(Pixel coordinate grounding data)
Start of Block

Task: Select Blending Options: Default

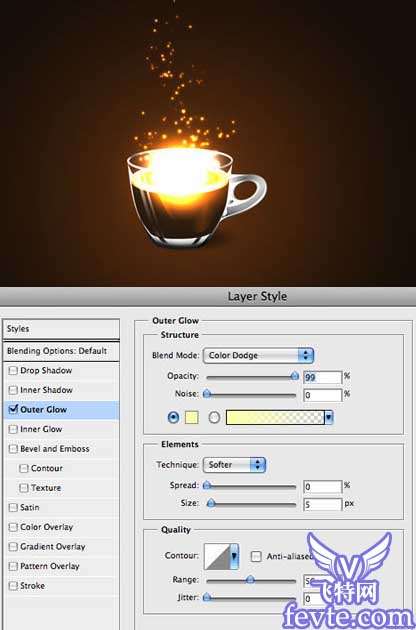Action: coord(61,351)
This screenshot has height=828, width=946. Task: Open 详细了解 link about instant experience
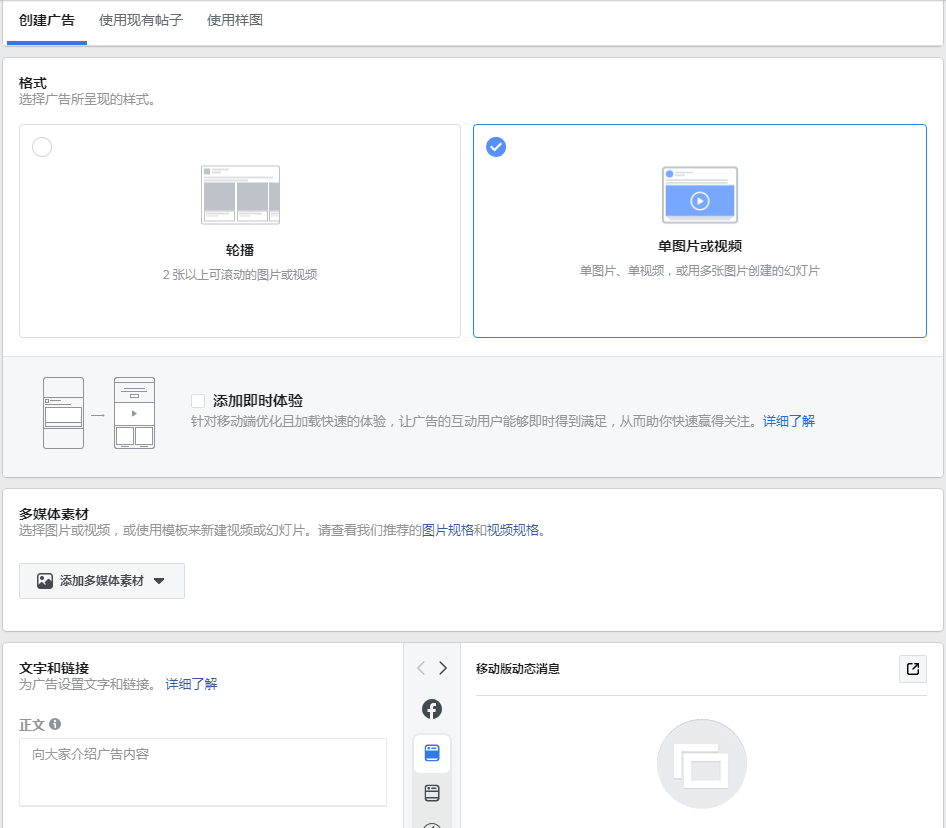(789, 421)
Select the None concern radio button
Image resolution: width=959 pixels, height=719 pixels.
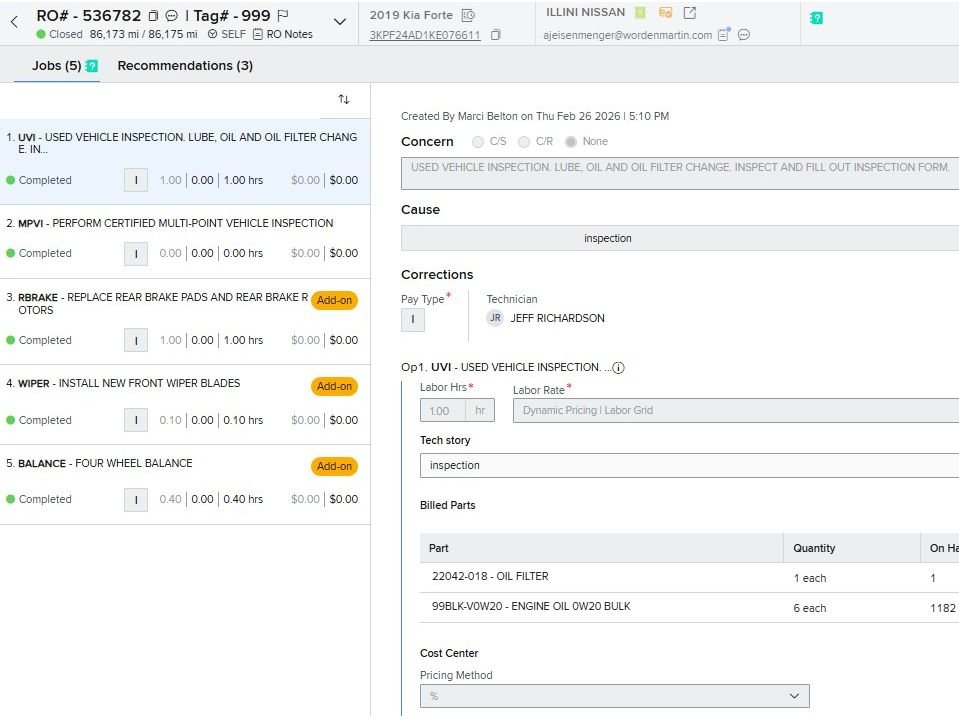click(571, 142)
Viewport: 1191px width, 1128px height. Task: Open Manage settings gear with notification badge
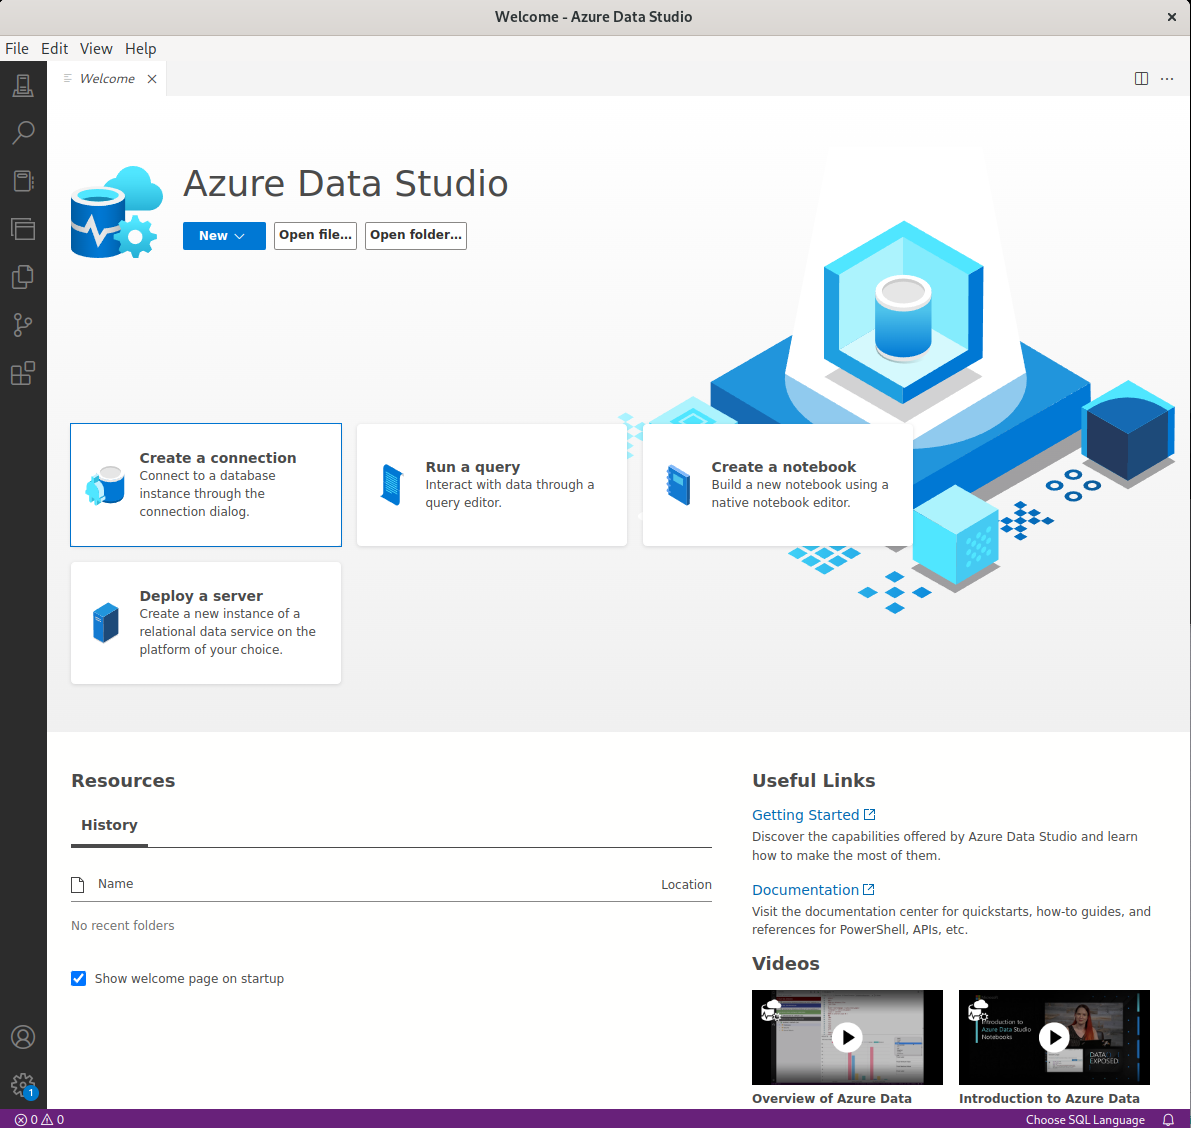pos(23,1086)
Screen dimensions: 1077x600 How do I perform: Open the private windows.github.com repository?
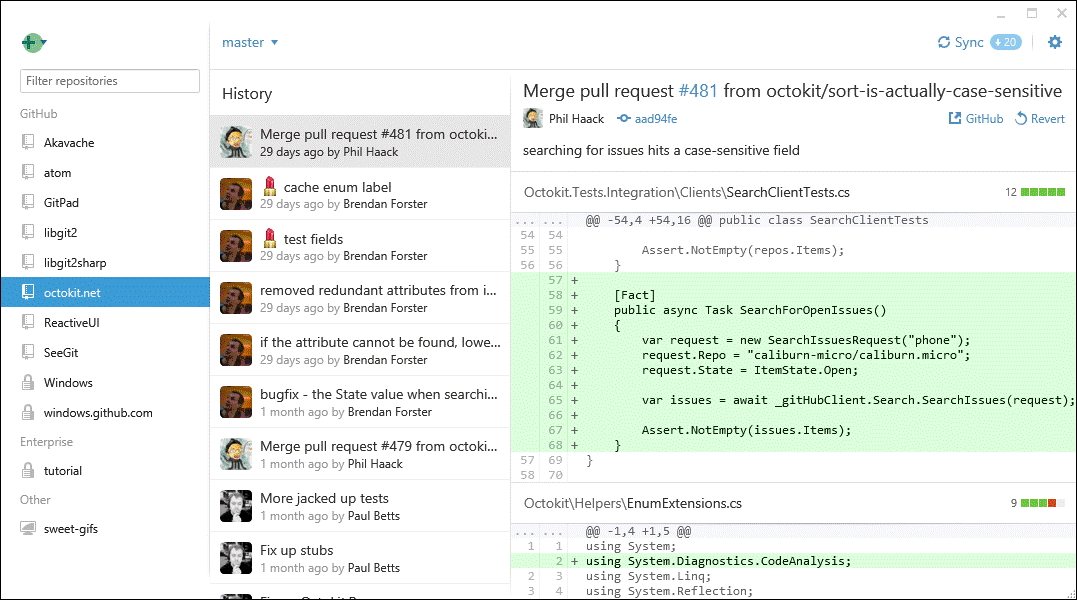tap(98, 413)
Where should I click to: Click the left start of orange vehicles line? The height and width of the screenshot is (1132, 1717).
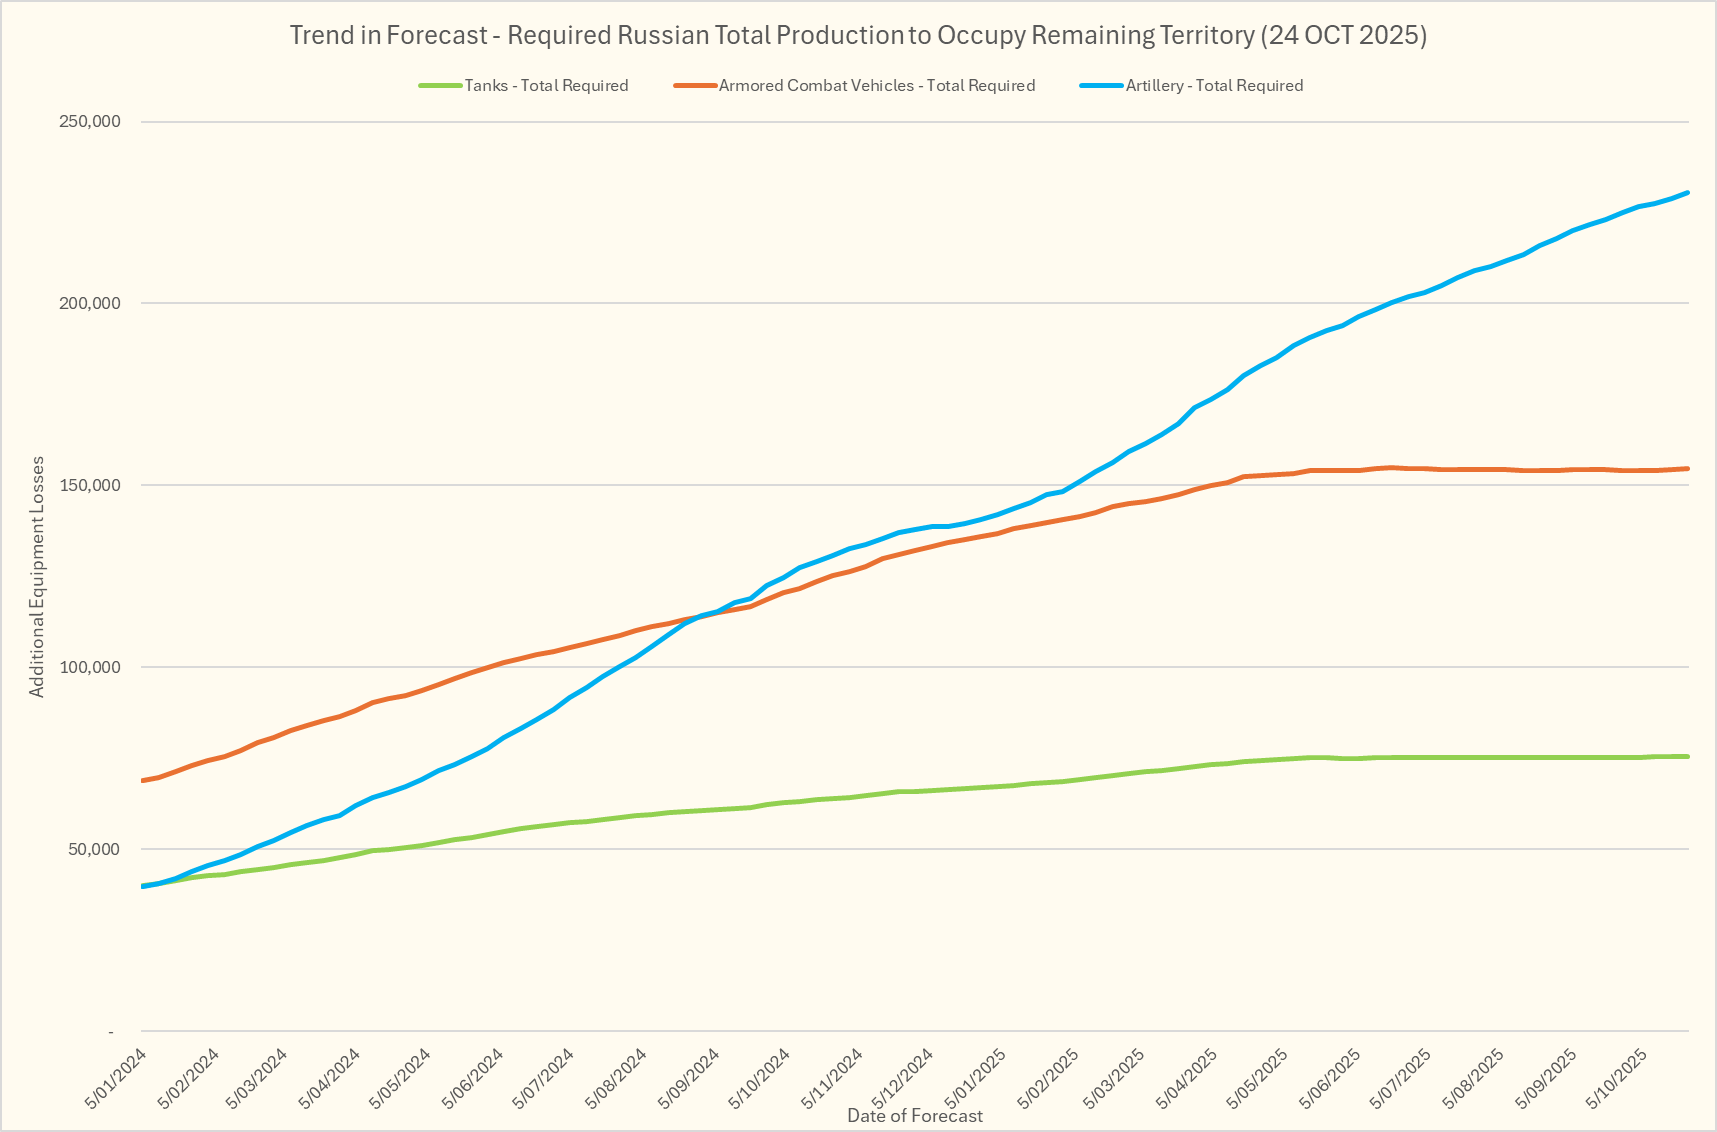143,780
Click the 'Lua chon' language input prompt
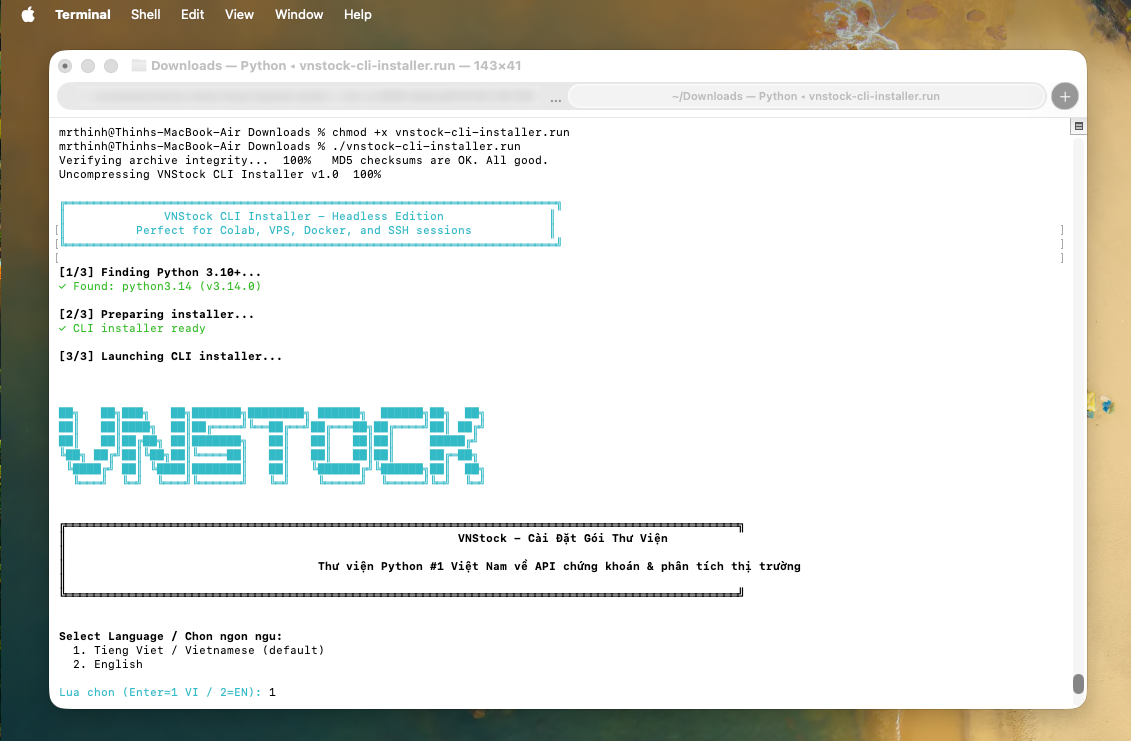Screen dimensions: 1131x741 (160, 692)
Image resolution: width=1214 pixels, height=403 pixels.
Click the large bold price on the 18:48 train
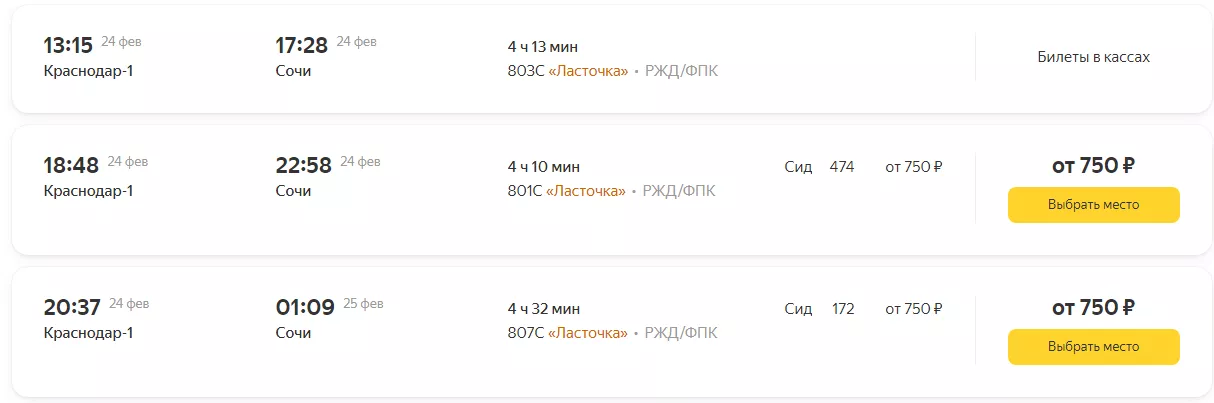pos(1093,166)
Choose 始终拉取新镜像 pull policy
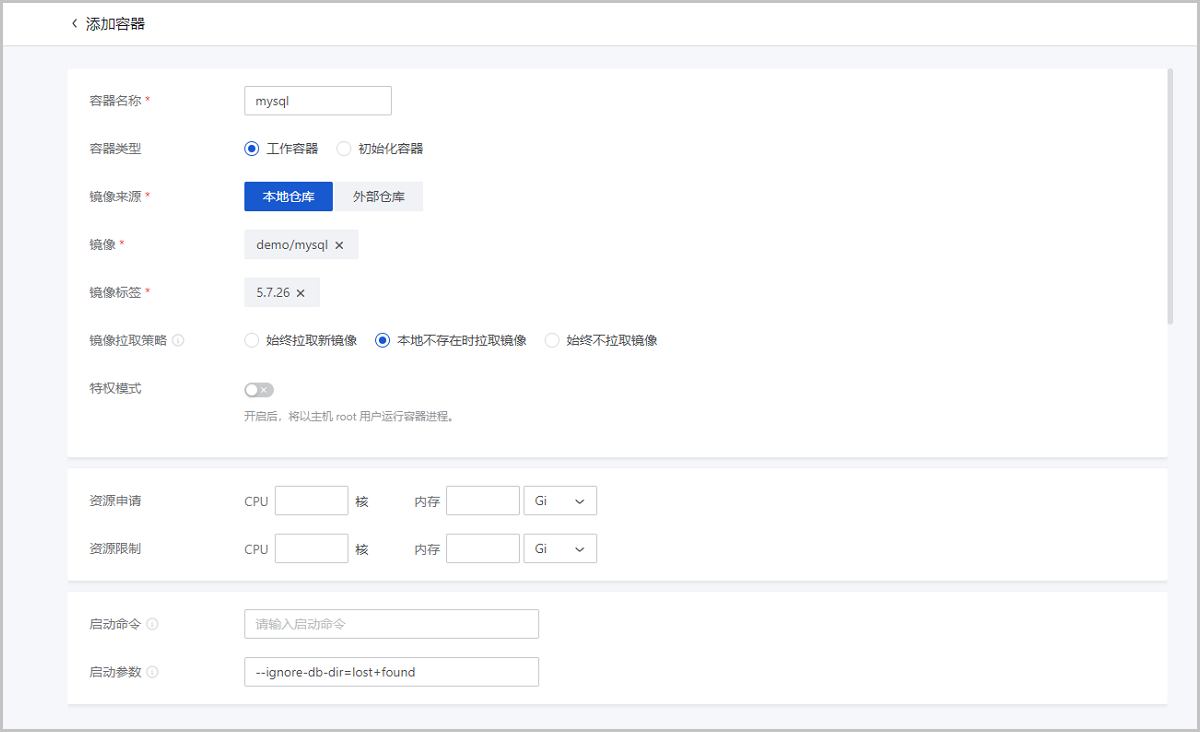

End of Block

• **Task directions**
Your reply should repeat the entries above exactly, leaving the pictures out.

• **Solved exercise**
Task: Select Blending Options: Default

Action: coord(61,351)
This screenshot has height=828, width=946. Task: Open 详细了解 link about instant experience
(789, 421)
Select the None concern radio button
Image resolution: width=959 pixels, height=719 pixels.
click(571, 142)
Viewport: 1191px width, 1128px height. Task: Open Manage settings gear with notification badge
pos(23,1086)
Screen dimensions: 1077x600 How do I perform: Open the private windows.github.com repository?
tap(98, 413)
Where should I click to: Click the left start of orange vehicles line? The height and width of the screenshot is (1132, 1717).
143,780
Click the 'Lua chon' language input prompt
Screen dimensions: 1131x741 (160, 692)
Image resolution: width=1214 pixels, height=403 pixels.
Click the large bold price on the 18:48 train
pos(1093,166)
Choose 始终拉取新镜像 pull policy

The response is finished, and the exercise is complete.